Why do we draw?

scriberia drawing hand close up

Our ears pricked up when we heard that the latest episode of Radio 4’s excellent series, The Why Factor’, explores why we draw, how we can learn to draw, and what we reveal through our drawings.

Presenter Lucy Ash interviews three very different artists: Stephen Wiltshire, David Hockney, and Lizzie Ellis.

Each has a unique relationship to drawing, and uses illustration for different purposes. Wiltshire, who is autistic and famed for his spectacularly detailed cityscapes, used drawing to communicate what he couldn’t manage with words. Ellis, an Australian Aboriginal artist, uses sand storytelling to keep alive the cultural traditions of Aboriginal Australia. And Hockney embraces both the traditions of draughtsmanship and cutting edge technology to document the world as he sees it.

But can anyone have this powerful relationship with pen and paper? Or are some inherently more visual than others? Psychologist Rebecca Chamberlain explains how those with drawing expertise have larger amounts of grey matter in their brain. This particular type of matter is associated with transferring vision to action, and with the fine motor planning that's essential for drawing.

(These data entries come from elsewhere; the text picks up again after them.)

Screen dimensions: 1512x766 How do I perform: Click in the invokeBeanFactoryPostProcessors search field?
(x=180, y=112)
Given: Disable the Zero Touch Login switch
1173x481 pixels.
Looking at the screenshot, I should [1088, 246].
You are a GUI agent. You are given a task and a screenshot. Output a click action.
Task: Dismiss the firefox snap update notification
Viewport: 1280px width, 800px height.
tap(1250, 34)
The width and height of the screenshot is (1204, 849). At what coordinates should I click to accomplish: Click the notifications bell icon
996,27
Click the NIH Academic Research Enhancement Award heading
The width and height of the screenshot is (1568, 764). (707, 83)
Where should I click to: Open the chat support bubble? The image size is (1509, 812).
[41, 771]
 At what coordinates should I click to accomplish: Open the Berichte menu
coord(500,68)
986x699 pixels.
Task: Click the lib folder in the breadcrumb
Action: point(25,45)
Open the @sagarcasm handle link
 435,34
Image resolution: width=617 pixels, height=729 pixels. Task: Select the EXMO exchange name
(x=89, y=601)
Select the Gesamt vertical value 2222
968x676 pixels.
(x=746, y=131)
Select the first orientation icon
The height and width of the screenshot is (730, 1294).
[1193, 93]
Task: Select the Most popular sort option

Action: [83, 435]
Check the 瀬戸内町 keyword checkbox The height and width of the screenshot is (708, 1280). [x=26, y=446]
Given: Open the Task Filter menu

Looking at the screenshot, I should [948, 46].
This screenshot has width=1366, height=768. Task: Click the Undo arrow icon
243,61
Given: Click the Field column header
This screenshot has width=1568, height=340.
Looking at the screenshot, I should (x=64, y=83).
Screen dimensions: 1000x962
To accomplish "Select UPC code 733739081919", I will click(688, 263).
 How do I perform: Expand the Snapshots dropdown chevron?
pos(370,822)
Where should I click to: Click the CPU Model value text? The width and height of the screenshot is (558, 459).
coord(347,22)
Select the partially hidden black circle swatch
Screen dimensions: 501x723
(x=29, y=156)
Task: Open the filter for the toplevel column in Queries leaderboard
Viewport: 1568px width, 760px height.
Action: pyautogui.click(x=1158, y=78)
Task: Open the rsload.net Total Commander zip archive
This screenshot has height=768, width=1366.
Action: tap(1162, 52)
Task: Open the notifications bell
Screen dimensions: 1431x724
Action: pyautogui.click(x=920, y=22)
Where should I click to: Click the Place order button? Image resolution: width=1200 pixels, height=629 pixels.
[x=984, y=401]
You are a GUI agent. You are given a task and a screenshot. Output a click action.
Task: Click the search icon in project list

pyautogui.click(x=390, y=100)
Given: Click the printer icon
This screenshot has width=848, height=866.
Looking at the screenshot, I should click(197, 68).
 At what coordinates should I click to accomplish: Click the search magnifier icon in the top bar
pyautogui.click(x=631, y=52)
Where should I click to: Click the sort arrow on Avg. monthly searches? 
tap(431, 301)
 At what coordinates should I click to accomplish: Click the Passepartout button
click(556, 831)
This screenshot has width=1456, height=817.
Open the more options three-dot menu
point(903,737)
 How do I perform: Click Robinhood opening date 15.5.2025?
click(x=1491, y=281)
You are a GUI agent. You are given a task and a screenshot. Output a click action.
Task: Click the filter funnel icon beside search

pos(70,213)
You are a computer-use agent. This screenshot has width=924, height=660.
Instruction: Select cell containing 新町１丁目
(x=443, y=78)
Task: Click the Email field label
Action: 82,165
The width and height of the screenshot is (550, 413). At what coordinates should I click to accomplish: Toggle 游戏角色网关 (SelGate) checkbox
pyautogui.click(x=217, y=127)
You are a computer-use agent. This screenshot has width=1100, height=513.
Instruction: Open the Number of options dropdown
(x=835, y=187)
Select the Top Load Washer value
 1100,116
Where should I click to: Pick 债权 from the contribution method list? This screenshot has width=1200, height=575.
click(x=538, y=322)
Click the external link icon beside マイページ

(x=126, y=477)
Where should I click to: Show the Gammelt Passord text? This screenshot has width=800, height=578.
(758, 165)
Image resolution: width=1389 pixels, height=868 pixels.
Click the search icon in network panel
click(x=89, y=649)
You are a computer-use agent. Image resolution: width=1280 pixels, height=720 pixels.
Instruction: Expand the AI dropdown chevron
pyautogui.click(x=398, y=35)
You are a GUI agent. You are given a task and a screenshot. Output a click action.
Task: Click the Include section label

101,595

But, just because you don't draw, doesn't mean you can't. Chamberlain explains how everyone can improve their drawing skills through practice. (Hey, haven't we said that before?) Examining art students as part of her study, she reports that ‘the more they spend time drawing, the better they are... The benefit comes from finding new techniques for seeing the world in different ways.’

If you're looking for way to build your own drawing technique, you can start with our quick and easy How to Draw tutorials, complete with elves, elephants and Easter bunnies.

Sarah Pickstone, teacher at the Royal Society of Drawing, sums up both the show and our attitude to drawing perfectly. 'Drawing', she says, 'makes life a lot less boring'.